TEXT PROVIDED:
Ah, so hes using "slut" in its sense of "you are not performing sexually exactly as I want and when I want".

Allthetuppences · 12/12/2017 16:10

Yeah, he'd be an ex very fast.

Bluntness100 · 12/12/2017 16:15

Jesus, some folks set the bar very low in their relationships. Yeah it’s just trivia when your boyfriend called you a slut, whore or anything else

Is it fuck. This wasn’t done playfully or during some sex game, it was said in conversation as an accusation against her past

You’re not unreasonable to be put out, and those that accept this shit from men need to raise the bar a little higher.

RestingGrinchFace · 12/12/2017 16:17

Wow, I would be co spidering leaving. Either he has no manners or he as a problem with your sexual history. Either way you have a problem.

NotAMamaYet · 12/12/2017 17:35

Thanks for the views. I think i can take that it was him who was being unreasonable!

I'm not sure it's worth bringing back up again? He's just texted me like normal.

He thinks I'm a raging leftie feminist (and proud! Wink) so don't know if he'd just view my bringing it up as an overreaction ...

OP posts:
Thymeout · 12/12/2017 17:43

Well, could be a generational thing here, but what about 'fuck me shoes' and 'a slutty nightie'? I'm just wondering what it would like to have the USP of being a 'raging Leftie feminist'. Doesn't sound v seductive tbh.

NotAMamaYet · 12/12/2017 17:47

not sure what generation you are but 'slutty nighty' isn't something my generation (or me and my peers) aim for

ditto 'fuck me shoes'

OP posts:
NotAMamaYet · 12/12/2017 17:48

Also my political views bear no semblance on my sexual prowess

OP posts:
Thymeout · 12/12/2017 17:53

You're in bed together. He wants you to talk about the high old time you had in Berlin. He probably finds it exciting to think of you being desirable to other men. You want to talk about his childhood. Not sure you're on the same page here.

NotAMamaYet · 12/12/2017 17:55

Not sure you're focusing on the right bit of my post!

But happily take your point on board

OP posts:
Christmascardqueen · 12/12/2017 17:59

I hope your not planning on having children with him

Ecureuil · 12/12/2017 18:02

I’ve never heard the phrase ‘slutty nightie’ and it’s not a phrase my generation would use (I don’t think!). I also detest the word slut and would think my DH had lost his mind if he called me that.

Kochicoo · 12/12/2017 18:06

Sounds like my ex. I couldn't be with someone who has that attitude towards women. Of course he thinks you're over-reacting, of course he's just messaging as normal. . . . he sees nothing wrong with his views and behaviour. Bad enough for you but imagine if you have a daughter? (Me being totally presumptuous that you may have children with him - sorry!)

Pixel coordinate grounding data
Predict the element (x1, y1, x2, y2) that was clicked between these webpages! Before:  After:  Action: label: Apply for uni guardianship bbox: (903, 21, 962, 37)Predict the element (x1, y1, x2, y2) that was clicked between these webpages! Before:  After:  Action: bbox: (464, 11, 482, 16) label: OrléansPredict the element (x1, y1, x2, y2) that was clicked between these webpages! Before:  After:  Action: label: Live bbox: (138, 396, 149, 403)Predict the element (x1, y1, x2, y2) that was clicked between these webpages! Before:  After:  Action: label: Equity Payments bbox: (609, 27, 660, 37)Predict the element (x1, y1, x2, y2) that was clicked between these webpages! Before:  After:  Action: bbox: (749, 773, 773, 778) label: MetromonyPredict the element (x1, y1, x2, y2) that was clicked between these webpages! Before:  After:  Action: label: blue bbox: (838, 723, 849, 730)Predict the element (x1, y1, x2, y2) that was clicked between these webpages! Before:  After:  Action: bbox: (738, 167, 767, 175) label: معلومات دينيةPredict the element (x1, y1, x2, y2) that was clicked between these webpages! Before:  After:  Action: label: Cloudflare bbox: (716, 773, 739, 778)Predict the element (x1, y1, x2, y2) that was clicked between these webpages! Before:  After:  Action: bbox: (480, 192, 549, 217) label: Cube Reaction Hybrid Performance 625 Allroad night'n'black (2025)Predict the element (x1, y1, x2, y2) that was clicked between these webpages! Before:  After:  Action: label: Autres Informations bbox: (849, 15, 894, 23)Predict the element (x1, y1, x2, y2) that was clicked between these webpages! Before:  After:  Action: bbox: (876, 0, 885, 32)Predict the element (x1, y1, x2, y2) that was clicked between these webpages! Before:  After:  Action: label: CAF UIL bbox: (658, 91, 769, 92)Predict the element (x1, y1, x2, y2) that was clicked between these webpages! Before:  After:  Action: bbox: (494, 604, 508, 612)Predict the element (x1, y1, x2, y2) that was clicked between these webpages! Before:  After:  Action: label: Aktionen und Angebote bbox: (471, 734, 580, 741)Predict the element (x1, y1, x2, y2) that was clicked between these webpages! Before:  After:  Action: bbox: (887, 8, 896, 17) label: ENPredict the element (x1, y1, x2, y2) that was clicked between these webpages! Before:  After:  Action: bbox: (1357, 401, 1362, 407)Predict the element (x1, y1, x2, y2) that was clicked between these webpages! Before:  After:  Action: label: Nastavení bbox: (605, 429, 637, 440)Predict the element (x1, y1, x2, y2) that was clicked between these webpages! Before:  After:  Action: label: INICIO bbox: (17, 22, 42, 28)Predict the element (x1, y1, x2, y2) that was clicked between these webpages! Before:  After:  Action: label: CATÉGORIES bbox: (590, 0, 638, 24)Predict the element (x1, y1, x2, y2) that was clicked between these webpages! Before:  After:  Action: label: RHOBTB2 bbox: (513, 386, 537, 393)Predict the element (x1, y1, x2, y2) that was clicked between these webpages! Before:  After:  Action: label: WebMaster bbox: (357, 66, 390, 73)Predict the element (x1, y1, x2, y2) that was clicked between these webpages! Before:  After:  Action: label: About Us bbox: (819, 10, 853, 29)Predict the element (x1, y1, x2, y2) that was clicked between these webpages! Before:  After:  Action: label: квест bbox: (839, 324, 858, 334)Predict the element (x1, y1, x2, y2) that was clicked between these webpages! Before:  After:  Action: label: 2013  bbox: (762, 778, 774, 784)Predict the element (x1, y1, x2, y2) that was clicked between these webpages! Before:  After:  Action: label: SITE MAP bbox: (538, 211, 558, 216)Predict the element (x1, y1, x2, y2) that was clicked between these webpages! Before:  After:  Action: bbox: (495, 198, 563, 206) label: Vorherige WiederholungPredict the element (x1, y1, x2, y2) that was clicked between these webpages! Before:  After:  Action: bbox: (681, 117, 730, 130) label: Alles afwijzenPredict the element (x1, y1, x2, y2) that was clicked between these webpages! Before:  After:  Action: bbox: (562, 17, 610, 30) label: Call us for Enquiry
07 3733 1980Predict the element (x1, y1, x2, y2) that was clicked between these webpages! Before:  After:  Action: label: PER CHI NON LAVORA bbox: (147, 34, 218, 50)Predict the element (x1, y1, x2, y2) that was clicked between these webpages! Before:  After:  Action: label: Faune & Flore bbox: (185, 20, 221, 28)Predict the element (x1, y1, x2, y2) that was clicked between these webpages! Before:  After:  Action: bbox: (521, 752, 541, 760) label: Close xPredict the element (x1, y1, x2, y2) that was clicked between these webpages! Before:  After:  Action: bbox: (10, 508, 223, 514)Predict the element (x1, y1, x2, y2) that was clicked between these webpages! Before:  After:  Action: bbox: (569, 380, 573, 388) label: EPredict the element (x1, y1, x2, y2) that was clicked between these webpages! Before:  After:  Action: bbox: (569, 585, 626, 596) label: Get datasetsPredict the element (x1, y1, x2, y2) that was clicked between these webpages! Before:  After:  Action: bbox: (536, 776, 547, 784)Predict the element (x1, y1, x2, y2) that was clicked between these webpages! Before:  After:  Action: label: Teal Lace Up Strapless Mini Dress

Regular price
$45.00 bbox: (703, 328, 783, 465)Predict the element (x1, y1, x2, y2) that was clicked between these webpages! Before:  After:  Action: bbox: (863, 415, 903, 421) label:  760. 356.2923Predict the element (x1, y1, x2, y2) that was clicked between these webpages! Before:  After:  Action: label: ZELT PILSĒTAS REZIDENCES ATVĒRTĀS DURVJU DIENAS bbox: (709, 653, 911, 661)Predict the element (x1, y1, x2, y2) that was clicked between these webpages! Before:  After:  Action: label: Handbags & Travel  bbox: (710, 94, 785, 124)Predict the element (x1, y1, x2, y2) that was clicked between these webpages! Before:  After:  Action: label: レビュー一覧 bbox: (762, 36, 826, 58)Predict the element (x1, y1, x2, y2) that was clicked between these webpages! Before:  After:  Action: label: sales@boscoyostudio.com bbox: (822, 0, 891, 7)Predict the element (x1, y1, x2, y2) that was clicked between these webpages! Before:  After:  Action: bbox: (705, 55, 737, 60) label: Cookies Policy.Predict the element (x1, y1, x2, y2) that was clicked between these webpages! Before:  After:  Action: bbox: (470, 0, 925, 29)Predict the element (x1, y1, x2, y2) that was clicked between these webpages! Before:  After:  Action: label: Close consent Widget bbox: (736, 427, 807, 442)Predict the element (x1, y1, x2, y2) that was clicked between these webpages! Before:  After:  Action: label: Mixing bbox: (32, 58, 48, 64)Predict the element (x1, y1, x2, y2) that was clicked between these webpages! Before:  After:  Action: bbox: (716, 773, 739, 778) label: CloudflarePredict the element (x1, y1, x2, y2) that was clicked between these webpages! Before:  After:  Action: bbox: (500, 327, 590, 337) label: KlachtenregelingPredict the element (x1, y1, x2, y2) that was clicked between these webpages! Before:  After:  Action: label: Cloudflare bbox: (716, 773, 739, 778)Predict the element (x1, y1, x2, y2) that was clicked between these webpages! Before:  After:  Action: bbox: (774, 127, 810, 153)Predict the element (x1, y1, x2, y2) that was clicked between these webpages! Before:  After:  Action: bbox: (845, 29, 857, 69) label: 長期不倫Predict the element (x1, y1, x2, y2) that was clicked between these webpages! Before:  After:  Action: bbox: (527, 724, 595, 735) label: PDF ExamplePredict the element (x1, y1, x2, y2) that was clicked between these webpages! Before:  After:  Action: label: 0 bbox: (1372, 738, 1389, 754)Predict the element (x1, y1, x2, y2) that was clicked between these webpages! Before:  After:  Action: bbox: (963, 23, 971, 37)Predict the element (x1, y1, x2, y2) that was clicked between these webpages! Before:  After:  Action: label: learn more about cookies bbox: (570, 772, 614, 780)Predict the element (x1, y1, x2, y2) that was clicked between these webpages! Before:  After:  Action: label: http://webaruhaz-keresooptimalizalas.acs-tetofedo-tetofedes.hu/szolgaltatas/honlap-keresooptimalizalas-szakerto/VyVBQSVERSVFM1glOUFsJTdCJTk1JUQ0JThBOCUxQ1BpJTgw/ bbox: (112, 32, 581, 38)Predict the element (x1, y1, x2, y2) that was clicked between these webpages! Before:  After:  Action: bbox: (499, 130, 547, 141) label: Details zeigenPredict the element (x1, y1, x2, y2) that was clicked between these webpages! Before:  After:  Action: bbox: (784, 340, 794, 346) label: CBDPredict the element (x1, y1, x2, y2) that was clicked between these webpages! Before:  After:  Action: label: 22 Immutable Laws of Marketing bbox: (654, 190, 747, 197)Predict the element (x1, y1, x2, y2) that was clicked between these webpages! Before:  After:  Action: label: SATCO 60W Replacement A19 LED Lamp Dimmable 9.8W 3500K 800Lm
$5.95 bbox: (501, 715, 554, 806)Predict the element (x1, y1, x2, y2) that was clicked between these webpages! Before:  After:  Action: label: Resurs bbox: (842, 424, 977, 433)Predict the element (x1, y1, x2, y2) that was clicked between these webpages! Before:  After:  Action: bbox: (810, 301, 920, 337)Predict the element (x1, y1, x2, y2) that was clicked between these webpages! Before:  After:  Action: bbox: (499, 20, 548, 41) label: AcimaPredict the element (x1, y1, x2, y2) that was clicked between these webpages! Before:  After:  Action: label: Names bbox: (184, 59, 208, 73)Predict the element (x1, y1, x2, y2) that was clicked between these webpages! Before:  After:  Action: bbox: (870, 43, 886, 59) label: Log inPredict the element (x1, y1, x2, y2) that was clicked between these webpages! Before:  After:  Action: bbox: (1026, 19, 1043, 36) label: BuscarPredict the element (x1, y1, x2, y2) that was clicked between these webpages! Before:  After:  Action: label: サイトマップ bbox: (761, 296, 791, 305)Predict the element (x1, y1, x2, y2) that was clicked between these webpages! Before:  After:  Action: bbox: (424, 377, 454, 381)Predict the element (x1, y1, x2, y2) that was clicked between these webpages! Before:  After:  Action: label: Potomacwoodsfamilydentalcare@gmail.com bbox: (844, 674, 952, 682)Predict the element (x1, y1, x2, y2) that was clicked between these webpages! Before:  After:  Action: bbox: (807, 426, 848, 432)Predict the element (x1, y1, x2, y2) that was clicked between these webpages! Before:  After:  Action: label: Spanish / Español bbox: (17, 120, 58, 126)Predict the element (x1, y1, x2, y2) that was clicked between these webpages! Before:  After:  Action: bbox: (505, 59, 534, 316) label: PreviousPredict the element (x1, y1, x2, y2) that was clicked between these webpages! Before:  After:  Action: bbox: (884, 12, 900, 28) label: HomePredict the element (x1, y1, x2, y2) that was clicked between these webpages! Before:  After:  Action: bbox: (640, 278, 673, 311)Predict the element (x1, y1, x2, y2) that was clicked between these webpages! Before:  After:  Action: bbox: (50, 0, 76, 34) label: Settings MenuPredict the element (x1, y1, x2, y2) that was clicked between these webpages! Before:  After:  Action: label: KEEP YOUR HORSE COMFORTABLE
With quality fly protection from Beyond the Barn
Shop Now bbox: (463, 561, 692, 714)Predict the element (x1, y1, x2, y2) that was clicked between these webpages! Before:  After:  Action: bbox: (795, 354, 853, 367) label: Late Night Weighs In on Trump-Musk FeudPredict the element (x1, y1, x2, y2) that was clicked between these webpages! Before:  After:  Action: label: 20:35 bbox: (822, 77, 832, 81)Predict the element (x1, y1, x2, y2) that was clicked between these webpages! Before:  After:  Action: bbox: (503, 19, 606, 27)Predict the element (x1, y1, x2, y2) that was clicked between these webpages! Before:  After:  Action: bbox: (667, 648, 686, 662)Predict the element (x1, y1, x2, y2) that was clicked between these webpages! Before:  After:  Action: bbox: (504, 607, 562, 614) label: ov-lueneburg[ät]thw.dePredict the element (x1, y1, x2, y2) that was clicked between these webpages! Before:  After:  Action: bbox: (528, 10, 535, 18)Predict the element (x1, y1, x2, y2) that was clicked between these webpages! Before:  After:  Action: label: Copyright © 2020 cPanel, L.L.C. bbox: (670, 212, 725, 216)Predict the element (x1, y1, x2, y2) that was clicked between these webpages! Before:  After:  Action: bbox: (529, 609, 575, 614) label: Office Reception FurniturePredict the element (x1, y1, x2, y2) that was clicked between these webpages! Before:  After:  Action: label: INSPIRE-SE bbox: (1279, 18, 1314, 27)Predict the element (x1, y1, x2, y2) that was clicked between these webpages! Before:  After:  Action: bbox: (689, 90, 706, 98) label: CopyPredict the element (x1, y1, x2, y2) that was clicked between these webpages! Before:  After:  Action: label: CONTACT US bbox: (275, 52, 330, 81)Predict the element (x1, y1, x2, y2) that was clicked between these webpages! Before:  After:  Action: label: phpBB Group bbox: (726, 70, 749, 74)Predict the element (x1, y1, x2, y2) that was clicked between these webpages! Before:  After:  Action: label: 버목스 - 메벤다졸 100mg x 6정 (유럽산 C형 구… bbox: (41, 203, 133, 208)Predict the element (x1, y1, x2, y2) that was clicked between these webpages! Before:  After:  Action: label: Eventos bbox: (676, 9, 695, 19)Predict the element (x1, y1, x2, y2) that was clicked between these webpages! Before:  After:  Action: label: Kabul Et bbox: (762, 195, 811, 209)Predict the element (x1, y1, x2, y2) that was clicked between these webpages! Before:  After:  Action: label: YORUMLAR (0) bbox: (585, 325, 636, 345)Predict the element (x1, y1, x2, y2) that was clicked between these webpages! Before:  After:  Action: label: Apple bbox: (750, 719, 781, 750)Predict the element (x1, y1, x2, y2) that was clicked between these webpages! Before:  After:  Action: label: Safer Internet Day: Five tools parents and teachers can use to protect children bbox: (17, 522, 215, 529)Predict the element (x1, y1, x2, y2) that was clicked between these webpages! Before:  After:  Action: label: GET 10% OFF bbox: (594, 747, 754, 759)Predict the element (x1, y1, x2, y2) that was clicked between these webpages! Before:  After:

PROBLEMS AND TASKS:
1/ Answer these questions about the forum thread:
(a) According to NotAMamaYet, what does the man she is discussing think she is?
(b) What does Thymeout say he wants her to talk about when they are in bed together?
(c) What does Ecureuil say she would think if her DH called her a slut?
2/ Summarize the forum thread in two sentences.
3/ Resume the forum thread after its last post.

RESULTS FOR EACH TASK:
1/
(a) A raging leftie feminist.
(b) The high old time she had in Berlin.
(c) That he had lost his mind.

2/ Several posters tell NotAMamaYet that her boyfriend was unreasonable to call her a slut, and some say they would leave him; she accepts their view but is unsure whether to raise it again, since he is texting as normal and might see it as an overreaction. Thymeout suggests the two are not on the same page sexually, while others say they detest the word and a few raise concerns about her having children with him.

3/
AngelsSins · 12/12/2017 18:12

TwitterQueen what the fuck? You think women who don't like being called misogynistic names by a partner, need to grow up?! Why exactly?

He sounds kind of manipulative op, or a drama queen....

Thymeout · 12/12/2017 18:16

I think it's interesting how things have changed. I'm of the generation who did the heavy-lifting for you lot. We campaigned for equal pay, legal abortion, reclaim the night etc etc. Being left-wing was generally equated with a more liberal attitude to sex. Free love and so on.

Now it seems more of a minefield regarding taking offence. I don't find slut offensive, because it had a more general usage. Katharine Whitehorn's definition was going through the dirty linen basket to find underwear that could be worn again at a pinch. It could definitely be used in a jokey way in bed.

Personally, I find 'babe' more of a turn-off.

BrizzleDrizzle · 12/12/2017 18:18

I wouldn't be with anybody who thought it was acceptable to call me or another woman a slut.

NotAMamaYet · 12/12/2017 20:06

soooo he's just come home.

It was a 'joke'

I'm sensitive and a moody cow for even bringing it up

OP posts:
NotAMamaYet · 12/12/2017 20:23

'Accidentally blurted it out'

'Overreacting'

Maybe I am. It always seems to be the case

OP posts:
dentalplanlisaneedsbraces · 12/12/2017 20:25

Oh op get rid. Not just for the slut name calling, but for the gaslighting and the whinging about your sex life. Can't you see it's a recipe for disaster?
You can't turn down sex without a guilt trip and you can't raise an issue without it being turned around on you! You are better than this.